In this case, the double letter counts twice, as it is used concurrently in two separate words, not (1+(1+1)+1=4) and not (3+(1+1)+3=8). Counting be (3+1=4) is a total of 16 for this move.
This play makes three words bit (3+1+1=5), which is doubled, and pi (3+1=4) and (1+1=2) for a total of 16.
Tournament players use glossy tiles
The tile you buy from your nearby store is likely to have etched letters that are not legal in tournament play. Tournament-legal tiles have letters that cannot be detected by touch, and players must keep the bag above eye level while drawing tiles.
Keep rack balanced
Richard Silberg, who has been playing in Scrabble tournaments for decades, gives this example: “If you have ‘ACKRSTU,’ you might play ‘road,’ ‘truck,’ or ‘struck.’” His suggestion is to play ‘truck,’ as ‘A’ is much more attractive than ‘U,’ and holding ‘S’ is generally worth giving up a few points.”
Some foreign words are accepted
International words are allowed as long as they appear in English dictionaries. However, proper nouns, abbreviations, stand-alone prefixes and suffixes, and words involving a hyphen or apostrophe are not recognized.

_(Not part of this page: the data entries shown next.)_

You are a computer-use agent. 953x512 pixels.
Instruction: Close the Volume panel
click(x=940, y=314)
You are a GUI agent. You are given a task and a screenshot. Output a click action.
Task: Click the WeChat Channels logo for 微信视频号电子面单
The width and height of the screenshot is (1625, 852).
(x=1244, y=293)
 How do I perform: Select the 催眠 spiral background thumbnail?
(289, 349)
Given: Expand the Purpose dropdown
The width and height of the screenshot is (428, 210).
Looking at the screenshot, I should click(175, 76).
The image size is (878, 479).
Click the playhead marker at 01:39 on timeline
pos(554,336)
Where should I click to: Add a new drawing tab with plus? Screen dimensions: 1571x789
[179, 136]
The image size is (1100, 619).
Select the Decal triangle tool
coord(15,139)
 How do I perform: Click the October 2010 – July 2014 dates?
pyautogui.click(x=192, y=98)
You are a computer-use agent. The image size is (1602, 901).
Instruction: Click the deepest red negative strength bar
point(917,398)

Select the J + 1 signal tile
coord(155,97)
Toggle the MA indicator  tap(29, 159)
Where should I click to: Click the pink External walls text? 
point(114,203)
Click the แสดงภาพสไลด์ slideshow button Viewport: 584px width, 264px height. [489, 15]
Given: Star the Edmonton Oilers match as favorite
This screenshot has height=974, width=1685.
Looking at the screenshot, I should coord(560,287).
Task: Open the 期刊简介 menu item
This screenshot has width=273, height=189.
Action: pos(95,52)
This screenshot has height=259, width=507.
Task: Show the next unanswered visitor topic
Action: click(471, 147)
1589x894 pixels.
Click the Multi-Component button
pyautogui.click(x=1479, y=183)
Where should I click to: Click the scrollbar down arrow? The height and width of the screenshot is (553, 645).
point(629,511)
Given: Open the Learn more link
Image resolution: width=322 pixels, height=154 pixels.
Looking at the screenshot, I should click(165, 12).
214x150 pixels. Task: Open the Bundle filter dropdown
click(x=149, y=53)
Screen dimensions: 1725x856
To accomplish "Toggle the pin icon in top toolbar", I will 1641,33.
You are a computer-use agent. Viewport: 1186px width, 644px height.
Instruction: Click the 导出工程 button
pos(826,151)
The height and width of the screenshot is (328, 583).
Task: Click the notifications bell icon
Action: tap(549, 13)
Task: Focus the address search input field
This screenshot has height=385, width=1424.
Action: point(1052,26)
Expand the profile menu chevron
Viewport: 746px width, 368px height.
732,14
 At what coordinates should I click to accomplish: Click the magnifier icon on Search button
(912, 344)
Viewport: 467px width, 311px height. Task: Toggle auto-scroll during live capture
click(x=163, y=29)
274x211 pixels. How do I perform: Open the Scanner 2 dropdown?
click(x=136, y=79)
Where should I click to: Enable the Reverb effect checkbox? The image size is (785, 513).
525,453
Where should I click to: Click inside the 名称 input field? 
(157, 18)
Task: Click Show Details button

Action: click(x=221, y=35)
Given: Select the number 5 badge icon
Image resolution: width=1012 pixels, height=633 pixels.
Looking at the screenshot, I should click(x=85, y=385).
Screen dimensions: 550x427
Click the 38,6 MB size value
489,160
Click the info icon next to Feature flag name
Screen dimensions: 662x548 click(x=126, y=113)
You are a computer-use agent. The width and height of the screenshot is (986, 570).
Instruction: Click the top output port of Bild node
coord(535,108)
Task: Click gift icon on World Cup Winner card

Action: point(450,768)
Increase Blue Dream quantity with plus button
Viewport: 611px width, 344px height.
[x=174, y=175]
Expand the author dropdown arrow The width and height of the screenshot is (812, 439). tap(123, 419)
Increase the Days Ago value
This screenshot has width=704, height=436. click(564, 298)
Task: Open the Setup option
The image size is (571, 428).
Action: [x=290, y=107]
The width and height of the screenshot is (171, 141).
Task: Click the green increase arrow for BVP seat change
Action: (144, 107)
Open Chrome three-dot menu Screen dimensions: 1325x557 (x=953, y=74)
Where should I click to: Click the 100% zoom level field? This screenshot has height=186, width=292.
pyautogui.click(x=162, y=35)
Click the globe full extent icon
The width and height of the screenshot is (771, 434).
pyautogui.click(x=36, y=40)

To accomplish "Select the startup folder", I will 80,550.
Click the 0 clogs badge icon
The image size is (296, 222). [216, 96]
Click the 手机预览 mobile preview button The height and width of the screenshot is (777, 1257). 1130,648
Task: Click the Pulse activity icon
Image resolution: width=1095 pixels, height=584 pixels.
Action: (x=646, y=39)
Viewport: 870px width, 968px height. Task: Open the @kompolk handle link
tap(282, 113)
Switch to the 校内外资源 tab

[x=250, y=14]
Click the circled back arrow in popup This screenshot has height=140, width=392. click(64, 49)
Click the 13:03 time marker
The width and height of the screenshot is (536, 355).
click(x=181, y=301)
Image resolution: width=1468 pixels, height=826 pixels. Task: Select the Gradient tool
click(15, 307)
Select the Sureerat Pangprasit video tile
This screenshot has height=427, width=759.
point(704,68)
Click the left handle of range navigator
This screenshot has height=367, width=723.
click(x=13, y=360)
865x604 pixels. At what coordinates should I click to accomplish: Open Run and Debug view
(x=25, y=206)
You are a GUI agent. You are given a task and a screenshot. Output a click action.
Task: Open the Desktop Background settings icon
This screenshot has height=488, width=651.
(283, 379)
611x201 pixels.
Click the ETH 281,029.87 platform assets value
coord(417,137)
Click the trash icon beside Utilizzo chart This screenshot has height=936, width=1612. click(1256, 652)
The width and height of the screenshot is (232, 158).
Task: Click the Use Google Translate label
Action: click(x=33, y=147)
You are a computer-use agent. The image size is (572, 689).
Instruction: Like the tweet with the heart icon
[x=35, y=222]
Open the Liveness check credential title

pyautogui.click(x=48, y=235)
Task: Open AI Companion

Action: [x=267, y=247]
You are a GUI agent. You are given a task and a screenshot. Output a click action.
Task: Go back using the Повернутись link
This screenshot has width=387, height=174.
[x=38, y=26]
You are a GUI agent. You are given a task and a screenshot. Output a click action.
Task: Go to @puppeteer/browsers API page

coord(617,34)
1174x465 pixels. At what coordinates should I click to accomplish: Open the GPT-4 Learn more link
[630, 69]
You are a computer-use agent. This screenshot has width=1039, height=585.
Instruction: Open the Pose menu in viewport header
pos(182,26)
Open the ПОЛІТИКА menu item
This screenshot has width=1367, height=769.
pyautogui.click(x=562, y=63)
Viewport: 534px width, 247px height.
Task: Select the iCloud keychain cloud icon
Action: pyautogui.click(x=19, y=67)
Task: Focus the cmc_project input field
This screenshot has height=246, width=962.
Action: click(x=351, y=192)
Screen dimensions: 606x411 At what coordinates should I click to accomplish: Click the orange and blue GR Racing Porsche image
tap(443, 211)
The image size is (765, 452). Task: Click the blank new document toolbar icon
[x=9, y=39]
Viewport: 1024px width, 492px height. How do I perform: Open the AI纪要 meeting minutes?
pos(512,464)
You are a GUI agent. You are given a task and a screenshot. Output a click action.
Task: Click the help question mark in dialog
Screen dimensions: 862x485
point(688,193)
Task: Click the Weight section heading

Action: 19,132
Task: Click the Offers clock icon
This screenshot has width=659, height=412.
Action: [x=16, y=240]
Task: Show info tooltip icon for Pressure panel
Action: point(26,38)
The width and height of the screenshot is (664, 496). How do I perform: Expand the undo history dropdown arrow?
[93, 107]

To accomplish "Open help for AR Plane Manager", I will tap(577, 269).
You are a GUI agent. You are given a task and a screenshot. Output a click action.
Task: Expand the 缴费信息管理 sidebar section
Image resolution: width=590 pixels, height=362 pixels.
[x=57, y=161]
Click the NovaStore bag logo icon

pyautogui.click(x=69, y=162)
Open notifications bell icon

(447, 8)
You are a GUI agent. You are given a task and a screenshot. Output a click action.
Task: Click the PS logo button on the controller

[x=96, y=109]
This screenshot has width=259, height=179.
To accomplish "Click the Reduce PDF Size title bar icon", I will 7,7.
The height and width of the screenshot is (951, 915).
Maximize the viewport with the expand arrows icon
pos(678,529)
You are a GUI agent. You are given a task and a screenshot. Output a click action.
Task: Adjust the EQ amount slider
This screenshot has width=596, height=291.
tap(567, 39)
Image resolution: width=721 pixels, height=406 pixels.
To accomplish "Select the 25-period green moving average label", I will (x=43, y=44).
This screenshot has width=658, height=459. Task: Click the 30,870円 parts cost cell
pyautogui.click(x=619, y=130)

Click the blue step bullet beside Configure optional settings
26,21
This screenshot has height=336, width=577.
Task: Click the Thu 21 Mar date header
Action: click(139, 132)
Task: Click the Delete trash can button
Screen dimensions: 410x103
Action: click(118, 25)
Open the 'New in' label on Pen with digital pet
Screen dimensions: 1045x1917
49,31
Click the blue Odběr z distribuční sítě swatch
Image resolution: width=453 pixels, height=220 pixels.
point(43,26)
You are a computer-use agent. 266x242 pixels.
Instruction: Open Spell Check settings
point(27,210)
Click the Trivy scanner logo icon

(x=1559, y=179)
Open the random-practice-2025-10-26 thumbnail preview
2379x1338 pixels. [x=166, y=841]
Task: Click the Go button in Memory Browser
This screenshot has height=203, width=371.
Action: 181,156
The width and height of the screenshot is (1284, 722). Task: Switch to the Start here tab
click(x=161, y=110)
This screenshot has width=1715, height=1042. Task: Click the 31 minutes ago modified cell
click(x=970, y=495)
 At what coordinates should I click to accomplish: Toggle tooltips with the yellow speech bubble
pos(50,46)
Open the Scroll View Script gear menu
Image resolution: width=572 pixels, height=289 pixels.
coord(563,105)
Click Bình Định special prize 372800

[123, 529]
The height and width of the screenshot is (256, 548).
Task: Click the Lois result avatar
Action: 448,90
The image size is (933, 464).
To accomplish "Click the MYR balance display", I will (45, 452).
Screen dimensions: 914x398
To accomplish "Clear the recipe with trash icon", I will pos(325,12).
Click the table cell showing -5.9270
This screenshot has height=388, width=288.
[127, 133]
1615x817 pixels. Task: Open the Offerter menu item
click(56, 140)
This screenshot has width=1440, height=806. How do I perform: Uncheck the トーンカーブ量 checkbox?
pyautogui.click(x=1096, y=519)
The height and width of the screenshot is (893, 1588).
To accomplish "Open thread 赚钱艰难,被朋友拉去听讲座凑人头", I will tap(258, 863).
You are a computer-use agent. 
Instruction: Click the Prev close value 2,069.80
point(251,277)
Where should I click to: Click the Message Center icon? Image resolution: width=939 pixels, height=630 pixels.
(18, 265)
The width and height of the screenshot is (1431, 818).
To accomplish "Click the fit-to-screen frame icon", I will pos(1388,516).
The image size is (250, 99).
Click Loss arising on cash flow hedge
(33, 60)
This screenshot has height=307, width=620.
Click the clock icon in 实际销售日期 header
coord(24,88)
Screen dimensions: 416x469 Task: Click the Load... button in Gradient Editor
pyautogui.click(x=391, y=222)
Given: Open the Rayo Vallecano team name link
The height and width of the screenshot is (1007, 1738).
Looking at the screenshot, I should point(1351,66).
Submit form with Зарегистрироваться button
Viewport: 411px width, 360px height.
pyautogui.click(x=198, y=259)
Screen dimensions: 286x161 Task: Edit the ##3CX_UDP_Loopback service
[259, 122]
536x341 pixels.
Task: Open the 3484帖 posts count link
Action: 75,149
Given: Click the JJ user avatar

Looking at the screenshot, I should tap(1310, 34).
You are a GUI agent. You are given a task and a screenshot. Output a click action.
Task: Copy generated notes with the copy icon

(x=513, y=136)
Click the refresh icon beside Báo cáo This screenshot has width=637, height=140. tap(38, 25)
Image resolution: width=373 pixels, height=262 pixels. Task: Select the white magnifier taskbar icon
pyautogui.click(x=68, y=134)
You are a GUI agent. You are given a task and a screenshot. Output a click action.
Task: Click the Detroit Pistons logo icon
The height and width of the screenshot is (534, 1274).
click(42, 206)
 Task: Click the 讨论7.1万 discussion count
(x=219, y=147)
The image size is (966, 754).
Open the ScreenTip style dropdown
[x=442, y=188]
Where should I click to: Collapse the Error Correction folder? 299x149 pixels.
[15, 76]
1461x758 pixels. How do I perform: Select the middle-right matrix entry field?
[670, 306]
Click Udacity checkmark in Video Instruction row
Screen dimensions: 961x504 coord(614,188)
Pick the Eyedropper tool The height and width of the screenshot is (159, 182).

Competitive Scrabble is timed
In this game, any player is only given 25 minutes to make all their moves—and chess clocks are used to keep time. Each side usually makes 11 to 13 moves in a tournament game, which is equivalent to around two minutes per game. Exceed your allotted time and you will be penalized by 10 points for any minute above 25.
Passing your turn
If you don’t want to move or change your tiles, you can still take your turn. You get zero points to move, and the next player takes a turn. However, according to Scrabble rules, the game stops if there are six straight zero scores, so make sure everyone plays on the board before the sixth move!
Once all the tiles have been removed from the bag and a single player has put all their tiles, the game will end and the player with the highest score wins.